The October nonfarm payroll came in at a pedestrian 80,000, compared to 158,000 in September, a rate that is somewhat less than what matches population growth. But it is the numbers behind the numbers that will deliver the big market impact. The headline unemployment rate came in at a nosebleed 9.0%.
August and September were revised up a whopping 102,000. This is final proof that the recession that the market was discounting over September and early October was never there, a point which I have been arguing about vociferously. The recession was only in the stock market.
What was particularly fascinating was the massive decline in the long term unemployed, by 366,000, the largest since records began in 1948. This took the expanded U-6 unemployment rate, which includes discouraged workers and those whose benefits have expired, from 16.5% down to 16.2 %. I have never seen anything like this, and have no idea what caused it.

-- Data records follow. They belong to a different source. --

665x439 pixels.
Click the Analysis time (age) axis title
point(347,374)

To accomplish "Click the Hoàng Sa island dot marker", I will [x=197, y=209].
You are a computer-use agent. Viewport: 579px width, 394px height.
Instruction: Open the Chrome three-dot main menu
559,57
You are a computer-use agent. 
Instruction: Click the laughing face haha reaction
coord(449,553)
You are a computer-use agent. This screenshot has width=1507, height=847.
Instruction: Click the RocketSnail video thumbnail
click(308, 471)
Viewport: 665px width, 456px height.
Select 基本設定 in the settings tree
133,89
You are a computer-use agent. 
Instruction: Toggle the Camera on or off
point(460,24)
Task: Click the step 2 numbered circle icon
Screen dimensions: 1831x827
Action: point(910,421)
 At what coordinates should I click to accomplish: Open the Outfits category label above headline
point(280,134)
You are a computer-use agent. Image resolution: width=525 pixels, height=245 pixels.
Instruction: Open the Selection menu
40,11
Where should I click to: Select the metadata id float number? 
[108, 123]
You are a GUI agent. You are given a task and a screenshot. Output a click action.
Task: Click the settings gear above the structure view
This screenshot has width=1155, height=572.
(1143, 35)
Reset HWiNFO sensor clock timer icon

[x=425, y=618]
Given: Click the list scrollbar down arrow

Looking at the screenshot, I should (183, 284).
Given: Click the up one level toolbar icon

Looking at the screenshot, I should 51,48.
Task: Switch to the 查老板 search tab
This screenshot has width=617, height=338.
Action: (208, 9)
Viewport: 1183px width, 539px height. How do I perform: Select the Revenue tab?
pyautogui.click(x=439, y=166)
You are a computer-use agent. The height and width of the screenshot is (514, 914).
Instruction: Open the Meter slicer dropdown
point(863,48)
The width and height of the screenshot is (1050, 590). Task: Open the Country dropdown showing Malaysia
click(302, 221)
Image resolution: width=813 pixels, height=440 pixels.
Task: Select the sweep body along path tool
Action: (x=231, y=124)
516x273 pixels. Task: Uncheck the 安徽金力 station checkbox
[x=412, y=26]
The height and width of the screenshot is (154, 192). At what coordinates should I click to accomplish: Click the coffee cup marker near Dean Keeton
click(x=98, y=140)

But the overall message about the economy has to be good.
October saw a pop of 104,000 in hiring by the private sector, partially offset by a loss of 24,000 government jobs, a continuation of what will be a decade long trend. Gains were seen by business and professional services (32,000), leisure and hospitality (22,000), and health care (12,000). Further losses of 20,000 were seen in construction. Since the beginning of 2010, an impressive 3 million jobs have been created by the private sector.
Another sobering statistic buried in the raft of figures was that, of the 80,000 hired, a shocking 42,000 were of people who were taking on second full time jobs! This is additional evidence that the only way that minimum wage workers can support families is by working 16 hours a day at two jobs. Even still, that only gets you earnings of $33,280 a year, pretax, and will certainly be more ammunition for the ?Occupy Wall Street? crowd.
Taken together with a sudden decline in weekly jobless claims to 397,000, and improvement in other employment data, an improving jobs market emerges out of the mist. They suggest an employment picture that has stopped deteriorating, is stabilizing, and beginning a modest upturn. These are economic conditions far better than the financial markets are currently discounting, and are consistent with the 2.0%-2.5% GDP growth rate that I have been sticking to all year.
At the beginning of the year I have been asserting that the economy was growing at a 2% rate, not 4%. Now I have to convince people that it is growing at 2%, not zero. This difference equates to about 300 points in the S&P 500.
Take this data, and throw it in with fading turmoil in Europe and a budget Supercommittee surprise, and you will have a springboard for the S&P 500 to break through upside resistance at the 200 day moving average.